Asoka Handagama/Sri Lanka/2012/Tamil dialogue with English subtitles/104 min

Showing @Filmhouse Tue 26 June @21:00, @Filmhouse Fri 29 June @17:45

***
The legacy and social problems caused by the Sri Lankan civil war is the subject of Asoka Handagama’s Him, Here After, which has its UK premiere at the Edinburgh International Film Festival. The first film since the war ended in 2009 to discuss the lasting effects of the war on everyday Sri Lankans, this piece presents the challenges of trying to rebuild shattered lives after a prolonged and deadly war.

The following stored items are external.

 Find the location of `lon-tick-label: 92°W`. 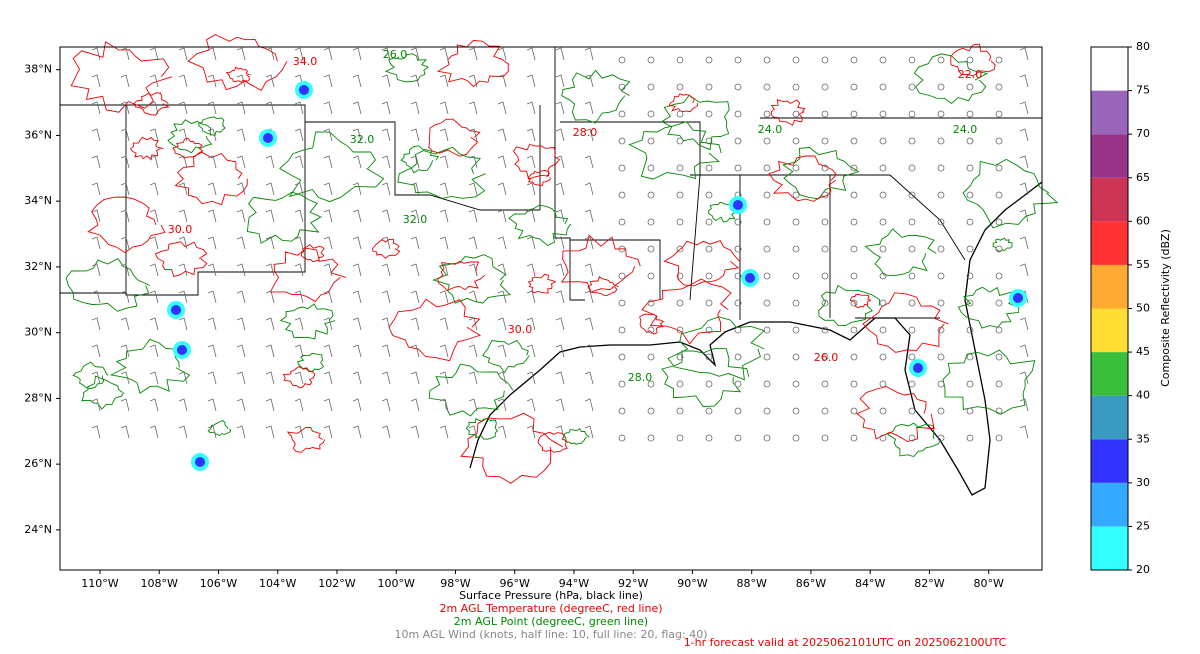

lon-tick-label: 92°W is located at coordinates (633, 584).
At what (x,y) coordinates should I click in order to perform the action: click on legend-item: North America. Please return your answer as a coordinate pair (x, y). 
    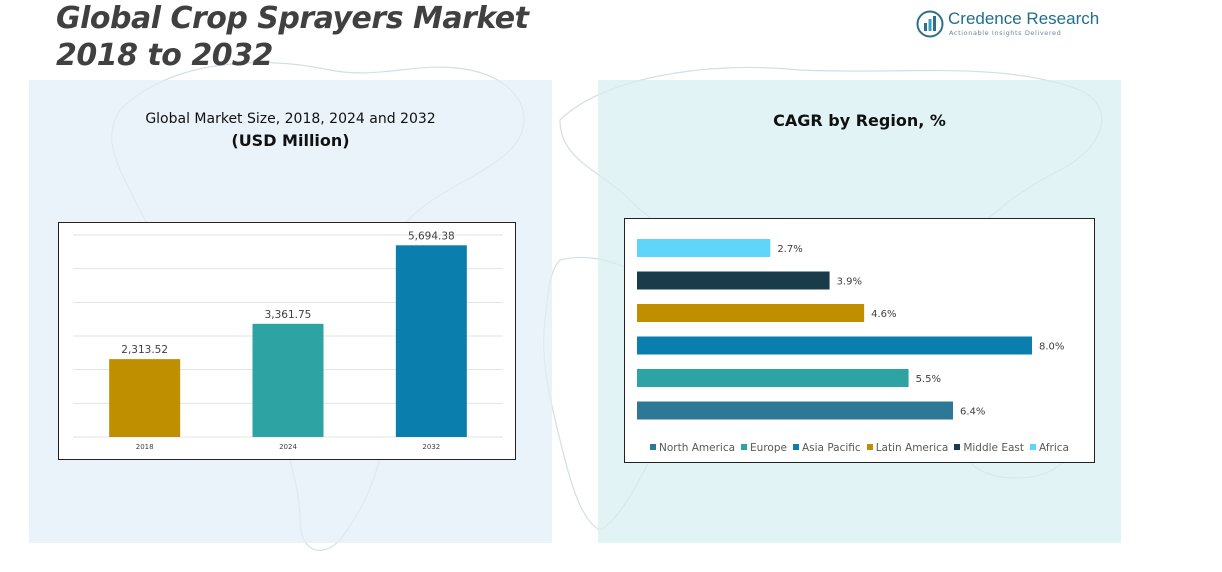
    Looking at the image, I should click on (692, 448).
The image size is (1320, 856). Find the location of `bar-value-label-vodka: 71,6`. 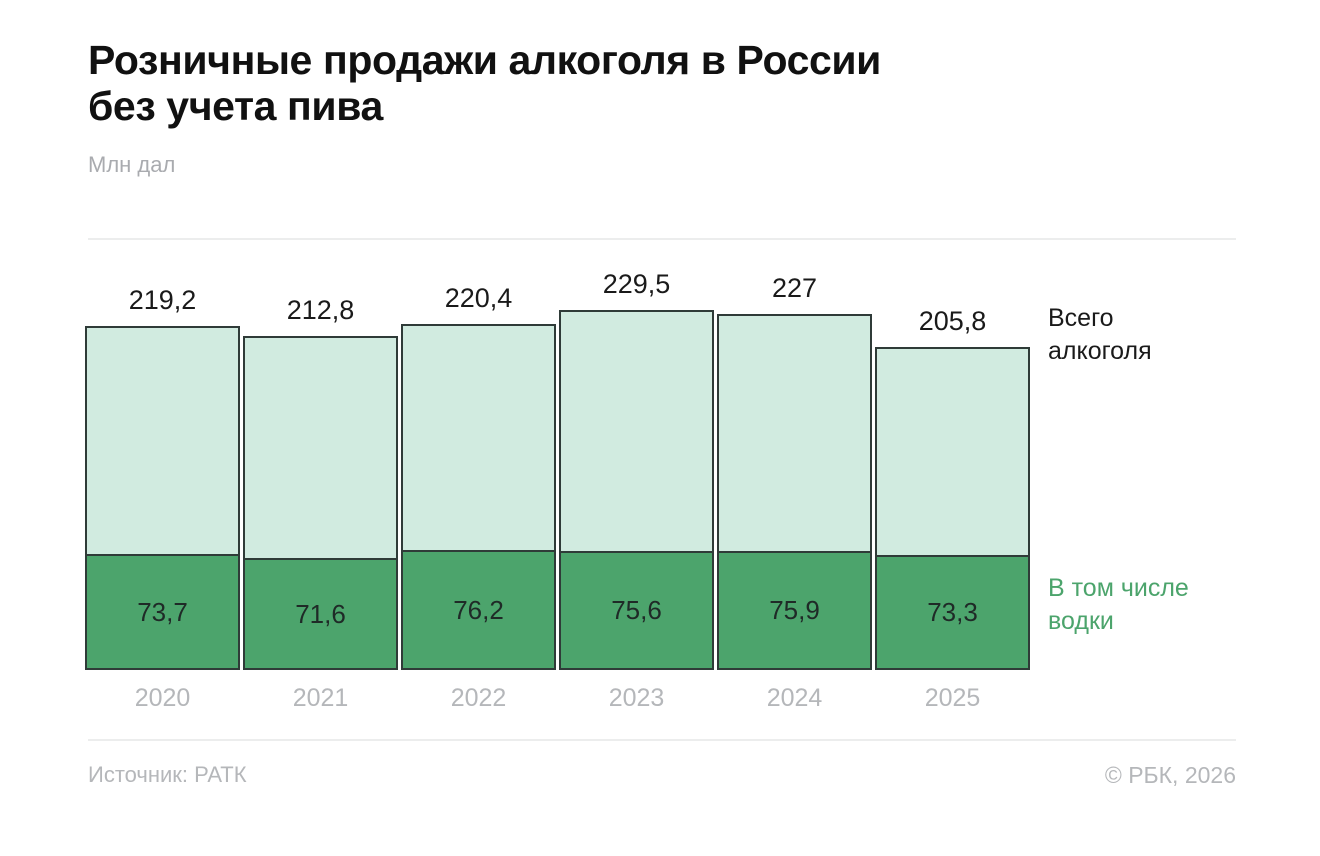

When a former Tamil rebel fighter (Dharshan Dharmaraj) returns to his village following the end of the war, and after a year of ‘rehabilitation’, he finds that his former neighbours both fear and despise him. But as he attempts to create a new life, the ghosts and actions of his past continue to haunt him, and he soon takes a job that could not only threaten his own life but the lives of those closest to him. The UK premiere of Handagama’s film, which is one of only a handful of films made in the Tamil language directed by a Sinhalese director, is a hard-hitting portrayal of country struggling to rebuild and create an identity following a 26-year long war. While issues of betrayal and death are apparent throughout Him, Here After, this is a film that’s primarily focused on forgiveness, inner strength, and repairing both the country’s and that of its inhabitants’ fractured psyches. Compelling, absorbing, but most importantly, eye-opening, this film sheds new light on contemporary attitudes towards war and conflict, and most importantly resolution. While the civil war is over, the fight that the characters in Him, Here After fight every day is one against ignorance, one for forgiveness, and above all, a desperate battle to survive. Moving, uplifting and absorbing, if a little long, Handagama’s latest film is a compassionate and thoughtful representation of the very human costs of war, where casualties continue to mount up long after the physical battle has stopped.